§ THE TASK: Each record below must be written out again in exactly the same form.

§ DATA FOR REVIEW:
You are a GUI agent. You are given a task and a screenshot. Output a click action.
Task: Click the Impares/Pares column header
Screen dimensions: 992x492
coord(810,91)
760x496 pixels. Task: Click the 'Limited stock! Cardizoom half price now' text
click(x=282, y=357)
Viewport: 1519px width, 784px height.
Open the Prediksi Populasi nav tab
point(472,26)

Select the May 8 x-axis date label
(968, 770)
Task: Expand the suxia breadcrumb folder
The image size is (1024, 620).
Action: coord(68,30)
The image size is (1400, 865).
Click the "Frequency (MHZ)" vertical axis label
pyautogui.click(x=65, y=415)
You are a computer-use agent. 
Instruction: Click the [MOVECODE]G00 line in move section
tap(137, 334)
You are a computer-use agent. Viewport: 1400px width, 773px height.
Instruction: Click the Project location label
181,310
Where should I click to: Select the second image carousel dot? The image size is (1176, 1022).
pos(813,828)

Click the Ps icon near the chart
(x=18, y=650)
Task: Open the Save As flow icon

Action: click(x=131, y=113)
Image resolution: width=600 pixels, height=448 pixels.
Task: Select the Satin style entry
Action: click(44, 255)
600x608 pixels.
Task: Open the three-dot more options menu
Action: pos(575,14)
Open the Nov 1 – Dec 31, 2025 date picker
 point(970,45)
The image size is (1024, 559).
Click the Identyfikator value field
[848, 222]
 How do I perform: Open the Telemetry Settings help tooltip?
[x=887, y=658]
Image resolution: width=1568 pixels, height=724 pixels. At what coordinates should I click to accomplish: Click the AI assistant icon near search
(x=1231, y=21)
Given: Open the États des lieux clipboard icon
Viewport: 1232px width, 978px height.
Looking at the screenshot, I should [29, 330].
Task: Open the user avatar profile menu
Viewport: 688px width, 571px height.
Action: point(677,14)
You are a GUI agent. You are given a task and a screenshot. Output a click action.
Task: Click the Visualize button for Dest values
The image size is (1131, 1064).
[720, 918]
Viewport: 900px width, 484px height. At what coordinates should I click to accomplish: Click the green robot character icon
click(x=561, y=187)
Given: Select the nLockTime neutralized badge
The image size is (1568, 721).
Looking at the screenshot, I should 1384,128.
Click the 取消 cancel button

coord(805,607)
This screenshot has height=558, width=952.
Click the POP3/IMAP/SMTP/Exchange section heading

§ THE COMPLETED TASK:
You are a GUI agent. You are given a task and a screenshot. Output a click action.
Task: Click the Impares/Pares column header
Screen dimensions: 992x492
coord(810,91)
760x496 pixels. Task: Click the 'Limited stock! Cardizoom half price now' text
click(x=282, y=357)
Viewport: 1519px width, 784px height.
Open the Prediksi Populasi nav tab
point(472,26)

Select the May 8 x-axis date label
(968, 770)
Task: Expand the suxia breadcrumb folder
The image size is (1024, 620).
Action: coord(68,30)
The image size is (1400, 865).
Click the "Frequency (MHZ)" vertical axis label
pyautogui.click(x=65, y=415)
You are a computer-use agent. 
Instruction: Click the [MOVECODE]G00 line in move section
tap(137, 334)
You are a computer-use agent. Viewport: 1400px width, 773px height.
Instruction: Click the Project location label
181,310
Where should I click to: Select the second image carousel dot? The image size is (1176, 1022).
pos(813,828)

Click the Ps icon near the chart
(x=18, y=650)
Task: Open the Save As flow icon

Action: click(x=131, y=113)
Image resolution: width=600 pixels, height=448 pixels.
Task: Select the Satin style entry
Action: click(44, 255)
600x608 pixels.
Task: Open the three-dot more options menu
Action: pos(575,14)
Open the Nov 1 – Dec 31, 2025 date picker
 point(970,45)
The image size is (1024, 559).
Click the Identyfikator value field
[848, 222]
 How do I perform: Open the Telemetry Settings help tooltip?
[x=887, y=658]
Image resolution: width=1568 pixels, height=724 pixels. At what coordinates should I click to accomplish: Click the AI assistant icon near search
(x=1231, y=21)
Given: Open the États des lieux clipboard icon
Viewport: 1232px width, 978px height.
Looking at the screenshot, I should [29, 330].
Task: Open the user avatar profile menu
Viewport: 688px width, 571px height.
Action: point(677,14)
You are a GUI agent. You are given a task and a screenshot. Output a click action.
Task: Click the Visualize button for Dest values
The image size is (1131, 1064).
[720, 918]
Viewport: 900px width, 484px height. At what coordinates should I click to accomplish: Click the green robot character icon
click(x=561, y=187)
Given: Select the nLockTime neutralized badge
The image size is (1568, 721).
Looking at the screenshot, I should 1384,128.
Click the 取消 cancel button

coord(805,607)
This screenshot has height=558, width=952.
Click the POP3/IMAP/SMTP/Exchange section heading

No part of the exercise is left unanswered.